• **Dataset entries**
____
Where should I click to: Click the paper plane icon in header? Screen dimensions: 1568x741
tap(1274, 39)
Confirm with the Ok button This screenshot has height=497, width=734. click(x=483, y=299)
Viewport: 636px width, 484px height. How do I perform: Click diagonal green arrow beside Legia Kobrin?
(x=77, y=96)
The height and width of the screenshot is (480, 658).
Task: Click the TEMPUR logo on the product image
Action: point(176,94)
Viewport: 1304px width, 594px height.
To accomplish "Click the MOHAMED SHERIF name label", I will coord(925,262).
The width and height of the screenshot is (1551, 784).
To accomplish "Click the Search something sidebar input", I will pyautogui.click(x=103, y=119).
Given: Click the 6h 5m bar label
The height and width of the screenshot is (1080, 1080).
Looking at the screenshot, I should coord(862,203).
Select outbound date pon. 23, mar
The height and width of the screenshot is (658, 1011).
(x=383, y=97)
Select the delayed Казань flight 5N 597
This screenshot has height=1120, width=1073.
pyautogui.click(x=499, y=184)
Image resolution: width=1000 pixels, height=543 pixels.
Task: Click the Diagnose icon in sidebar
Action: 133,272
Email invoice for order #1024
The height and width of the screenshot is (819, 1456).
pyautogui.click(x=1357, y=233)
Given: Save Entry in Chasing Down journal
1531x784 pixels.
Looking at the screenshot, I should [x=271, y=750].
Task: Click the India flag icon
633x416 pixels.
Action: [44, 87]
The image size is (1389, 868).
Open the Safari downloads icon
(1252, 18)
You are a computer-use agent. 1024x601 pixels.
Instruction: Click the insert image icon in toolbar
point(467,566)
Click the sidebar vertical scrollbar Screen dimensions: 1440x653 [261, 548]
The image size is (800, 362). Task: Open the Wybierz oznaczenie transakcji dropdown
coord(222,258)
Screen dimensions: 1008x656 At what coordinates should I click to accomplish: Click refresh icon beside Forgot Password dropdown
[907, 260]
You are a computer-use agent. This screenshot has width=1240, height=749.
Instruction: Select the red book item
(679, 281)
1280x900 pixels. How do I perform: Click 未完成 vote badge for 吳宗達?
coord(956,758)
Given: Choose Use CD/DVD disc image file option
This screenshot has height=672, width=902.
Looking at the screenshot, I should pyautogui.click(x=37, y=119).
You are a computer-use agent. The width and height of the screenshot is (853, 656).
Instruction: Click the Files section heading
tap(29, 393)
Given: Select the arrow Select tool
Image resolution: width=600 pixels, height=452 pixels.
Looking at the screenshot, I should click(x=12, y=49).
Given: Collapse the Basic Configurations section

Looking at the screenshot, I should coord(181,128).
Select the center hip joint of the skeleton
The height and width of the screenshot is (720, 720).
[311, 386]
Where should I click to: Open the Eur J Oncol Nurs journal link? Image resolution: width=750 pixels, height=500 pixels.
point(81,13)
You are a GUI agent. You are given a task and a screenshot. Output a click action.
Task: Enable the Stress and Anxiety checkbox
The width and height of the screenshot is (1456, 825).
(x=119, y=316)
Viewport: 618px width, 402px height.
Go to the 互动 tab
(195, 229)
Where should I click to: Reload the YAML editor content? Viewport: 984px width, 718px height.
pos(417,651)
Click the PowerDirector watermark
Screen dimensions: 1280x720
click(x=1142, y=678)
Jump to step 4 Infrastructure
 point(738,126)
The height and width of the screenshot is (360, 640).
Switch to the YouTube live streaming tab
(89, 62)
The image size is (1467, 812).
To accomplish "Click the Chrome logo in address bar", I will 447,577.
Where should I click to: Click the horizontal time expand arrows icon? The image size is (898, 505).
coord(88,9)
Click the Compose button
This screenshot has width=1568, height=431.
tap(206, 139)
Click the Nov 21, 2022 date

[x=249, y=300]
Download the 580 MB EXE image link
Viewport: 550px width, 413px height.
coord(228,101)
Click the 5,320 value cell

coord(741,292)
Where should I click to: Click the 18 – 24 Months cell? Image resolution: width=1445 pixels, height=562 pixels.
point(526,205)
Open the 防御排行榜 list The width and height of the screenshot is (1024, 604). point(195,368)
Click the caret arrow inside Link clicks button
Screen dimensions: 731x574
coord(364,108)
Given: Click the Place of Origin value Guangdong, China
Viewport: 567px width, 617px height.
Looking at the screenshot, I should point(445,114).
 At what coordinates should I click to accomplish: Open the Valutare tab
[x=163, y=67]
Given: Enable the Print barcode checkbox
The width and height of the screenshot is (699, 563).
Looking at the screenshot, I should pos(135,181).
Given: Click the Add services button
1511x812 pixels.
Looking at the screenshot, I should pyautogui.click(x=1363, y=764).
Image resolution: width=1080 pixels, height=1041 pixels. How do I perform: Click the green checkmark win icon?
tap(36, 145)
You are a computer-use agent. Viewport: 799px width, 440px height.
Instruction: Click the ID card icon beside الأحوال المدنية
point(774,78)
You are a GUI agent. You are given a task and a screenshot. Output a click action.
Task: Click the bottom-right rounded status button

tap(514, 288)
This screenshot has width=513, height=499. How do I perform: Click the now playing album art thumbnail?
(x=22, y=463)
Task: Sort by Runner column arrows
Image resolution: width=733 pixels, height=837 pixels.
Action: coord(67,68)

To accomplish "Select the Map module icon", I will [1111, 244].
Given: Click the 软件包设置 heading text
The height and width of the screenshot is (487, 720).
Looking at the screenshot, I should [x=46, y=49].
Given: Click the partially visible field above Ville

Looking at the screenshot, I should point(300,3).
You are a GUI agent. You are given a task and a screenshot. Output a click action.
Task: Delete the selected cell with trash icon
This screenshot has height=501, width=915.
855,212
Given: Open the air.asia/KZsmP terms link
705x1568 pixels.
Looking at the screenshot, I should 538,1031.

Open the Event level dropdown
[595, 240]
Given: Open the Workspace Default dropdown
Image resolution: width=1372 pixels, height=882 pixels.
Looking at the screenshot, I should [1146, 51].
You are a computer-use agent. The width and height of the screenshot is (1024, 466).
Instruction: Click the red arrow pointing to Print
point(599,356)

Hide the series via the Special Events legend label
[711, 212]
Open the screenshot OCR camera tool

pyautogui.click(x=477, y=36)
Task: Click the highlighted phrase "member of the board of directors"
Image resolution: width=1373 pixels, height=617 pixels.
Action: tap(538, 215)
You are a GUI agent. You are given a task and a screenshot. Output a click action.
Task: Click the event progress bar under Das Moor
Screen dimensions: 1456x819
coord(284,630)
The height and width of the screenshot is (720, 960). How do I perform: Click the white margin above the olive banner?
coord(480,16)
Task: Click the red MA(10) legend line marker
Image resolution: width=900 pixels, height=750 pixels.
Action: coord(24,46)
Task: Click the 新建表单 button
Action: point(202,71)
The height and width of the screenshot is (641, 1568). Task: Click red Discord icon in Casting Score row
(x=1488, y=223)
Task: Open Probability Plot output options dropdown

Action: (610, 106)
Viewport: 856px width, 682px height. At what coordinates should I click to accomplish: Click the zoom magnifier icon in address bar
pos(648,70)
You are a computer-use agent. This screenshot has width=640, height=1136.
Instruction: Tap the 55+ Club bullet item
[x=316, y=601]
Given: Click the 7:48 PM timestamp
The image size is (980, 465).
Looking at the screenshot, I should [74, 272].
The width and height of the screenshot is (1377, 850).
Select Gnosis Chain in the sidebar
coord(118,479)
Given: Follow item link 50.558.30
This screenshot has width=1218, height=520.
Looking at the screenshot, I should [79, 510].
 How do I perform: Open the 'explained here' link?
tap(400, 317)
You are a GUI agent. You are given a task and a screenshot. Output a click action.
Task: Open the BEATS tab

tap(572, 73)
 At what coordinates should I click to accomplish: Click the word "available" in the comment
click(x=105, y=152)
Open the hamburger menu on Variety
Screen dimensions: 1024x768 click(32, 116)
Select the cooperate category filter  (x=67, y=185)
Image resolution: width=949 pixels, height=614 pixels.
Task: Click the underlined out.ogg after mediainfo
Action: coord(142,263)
____
Starting at the line that has "Given: Click the Place" and ending at the line that has "Task: Delete the", please write out the lines above exactly, leaving out all others.

• **Written solution**
Given: Click the Place of Origin value Guangdong, China
Viewport: 567px width, 617px height.
Looking at the screenshot, I should point(445,114).
 At what coordinates should I click to accomplish: Open the Valutare tab
[x=163, y=67]
Given: Enable the Print barcode checkbox
The width and height of the screenshot is (699, 563).
Looking at the screenshot, I should pos(135,181).
Given: Click the Add services button
1511x812 pixels.
Looking at the screenshot, I should pyautogui.click(x=1363, y=764).
Image resolution: width=1080 pixels, height=1041 pixels. How do I perform: Click the green checkmark win icon?
tap(36, 145)
You are a computer-use agent. Viewport: 799px width, 440px height.
Instruction: Click the ID card icon beside الأحوال المدنية
point(774,78)
You are a GUI agent. You are given a task and a screenshot. Output a click action.
Task: Click the bottom-right rounded status button

tap(514, 288)
This screenshot has width=513, height=499. How do I perform: Click the now playing album art thumbnail?
(x=22, y=463)
Task: Sort by Runner column arrows
Image resolution: width=733 pixels, height=837 pixels.
Action: coord(67,68)

To accomplish "Select the Map module icon", I will [1111, 244].
Given: Click the 软件包设置 heading text
The height and width of the screenshot is (487, 720).
Looking at the screenshot, I should [x=46, y=49].
Given: Click the partially visible field above Ville

Looking at the screenshot, I should point(300,3).
You are a GUI agent. You are given a task and a screenshot. Output a click action.
Task: Delete the selected cell with trash icon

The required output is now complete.